Pendant mes études, j'avais beaucoup de mal avec la couleur.. C'était loin d'être mon point fort (et d'ailleurs je pense que ça ne l'est toujours pas). Et donc lors d'un stage chez l'auteur Jérémie Almanza, pour qui j'ai eu un vrai coup de cœur niveau dessin et qui m'a beaucoup inspiré. Il m'a conseillé, tout simplement, de coloriser mes planches aux crayons avec photoshop, il m'a montré comment faire. Au début, j'étais très perplexe car je n'avais jamais pensé à faire ça en fait. Mais à l'évidence c'ést ce qui était le mieux ! J'ai donc continué dans cette voie là après ce stage.
De plus ce côté peu coloré fonctionne bien avec ce monde vide, et sans vie je trouve. L'idée d'un monde qui s'est figé dans le temps.
Oui, c’est parfaitement raccord avec le propos….
Comment as-tu élaboré l’apparence de Héli ? Est-il passé par différents stades avant de revêtir celle qu’on lui connaît ?
Il a certes évolué mais pas tant que ça...
J'avais pensé à lui mettre une sorte de casque/ casserole sur la tête pour renforcer son aspect craintif du monde extérieur, mais je me suis dit que ça allait être galère de dessiner ça durant toute la BD... Et on perdait le mouvement de ces cheveux pour certaines scènes, ce qui d'ailleurs n'était pas prévu non plus, je me disais que ce n'était pas dans son style de se couper les cheveux alors qu'il est tout seul.
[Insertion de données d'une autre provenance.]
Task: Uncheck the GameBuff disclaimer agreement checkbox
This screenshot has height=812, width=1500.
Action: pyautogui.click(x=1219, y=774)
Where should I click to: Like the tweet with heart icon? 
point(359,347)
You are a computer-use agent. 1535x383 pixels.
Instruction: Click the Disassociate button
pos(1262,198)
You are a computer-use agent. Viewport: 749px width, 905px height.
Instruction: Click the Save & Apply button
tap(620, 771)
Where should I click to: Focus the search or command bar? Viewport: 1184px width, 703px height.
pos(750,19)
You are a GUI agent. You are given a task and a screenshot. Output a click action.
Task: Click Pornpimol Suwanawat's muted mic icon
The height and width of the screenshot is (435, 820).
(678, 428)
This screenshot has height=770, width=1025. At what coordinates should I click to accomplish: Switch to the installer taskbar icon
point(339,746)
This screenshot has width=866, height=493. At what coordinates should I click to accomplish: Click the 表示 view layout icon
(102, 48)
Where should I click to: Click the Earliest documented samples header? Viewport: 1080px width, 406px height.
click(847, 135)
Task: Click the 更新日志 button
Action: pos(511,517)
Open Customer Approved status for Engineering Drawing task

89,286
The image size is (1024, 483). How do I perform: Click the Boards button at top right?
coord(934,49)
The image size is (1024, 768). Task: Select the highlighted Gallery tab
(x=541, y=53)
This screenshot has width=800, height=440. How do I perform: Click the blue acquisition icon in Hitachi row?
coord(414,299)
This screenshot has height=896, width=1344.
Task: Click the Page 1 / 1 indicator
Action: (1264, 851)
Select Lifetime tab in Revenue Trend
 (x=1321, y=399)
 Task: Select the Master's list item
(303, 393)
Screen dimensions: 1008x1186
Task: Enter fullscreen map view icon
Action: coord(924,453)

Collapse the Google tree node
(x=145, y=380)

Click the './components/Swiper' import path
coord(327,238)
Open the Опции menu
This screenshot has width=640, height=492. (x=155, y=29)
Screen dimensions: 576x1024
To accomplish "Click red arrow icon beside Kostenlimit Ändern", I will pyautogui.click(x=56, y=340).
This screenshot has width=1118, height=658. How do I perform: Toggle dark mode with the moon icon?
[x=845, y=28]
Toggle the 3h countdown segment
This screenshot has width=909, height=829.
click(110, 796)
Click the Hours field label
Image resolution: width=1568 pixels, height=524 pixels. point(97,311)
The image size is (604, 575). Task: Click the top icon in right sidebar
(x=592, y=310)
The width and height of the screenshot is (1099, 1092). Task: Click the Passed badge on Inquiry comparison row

La chose qui n'a absolument pas changé c'est son gros sac un peu absurde d'une couleur vive ( "vive" étant relatif étant donné le peu de couleur dans la BD). D'un point de vue pratique, c'est qu'il soit facilement repérable parmi les décors comme pour les cheveux blancs de Selen, mais aussi parce que je trouve ça joli. Globalement les deux personnages sont faits pour être repérés facilement lorsqu'ils sont perdus dans les décors, d'où des vêtements assez contrastés... Du moins c'est sur quoi j'ai tenté d'aller.
Du synopsis à la planche finalisée, peux-tu nous expliquer les différentes étapes de son élaboration ? Quels outils utilises-tu ?
Après le Synopsis, j'ai écrit toute l'histoire scène par scène, de manière la plus descriptive possible. À partir de là je me lance sur le story-board. Une fois que le story-board est validé par mon éditeur je me lance sur la finalisation des planches. Et une fois toutes les planches finalisées je me suis occupé de la mise en couleur. La partie la plus longue était évidemment la finalisation des planches..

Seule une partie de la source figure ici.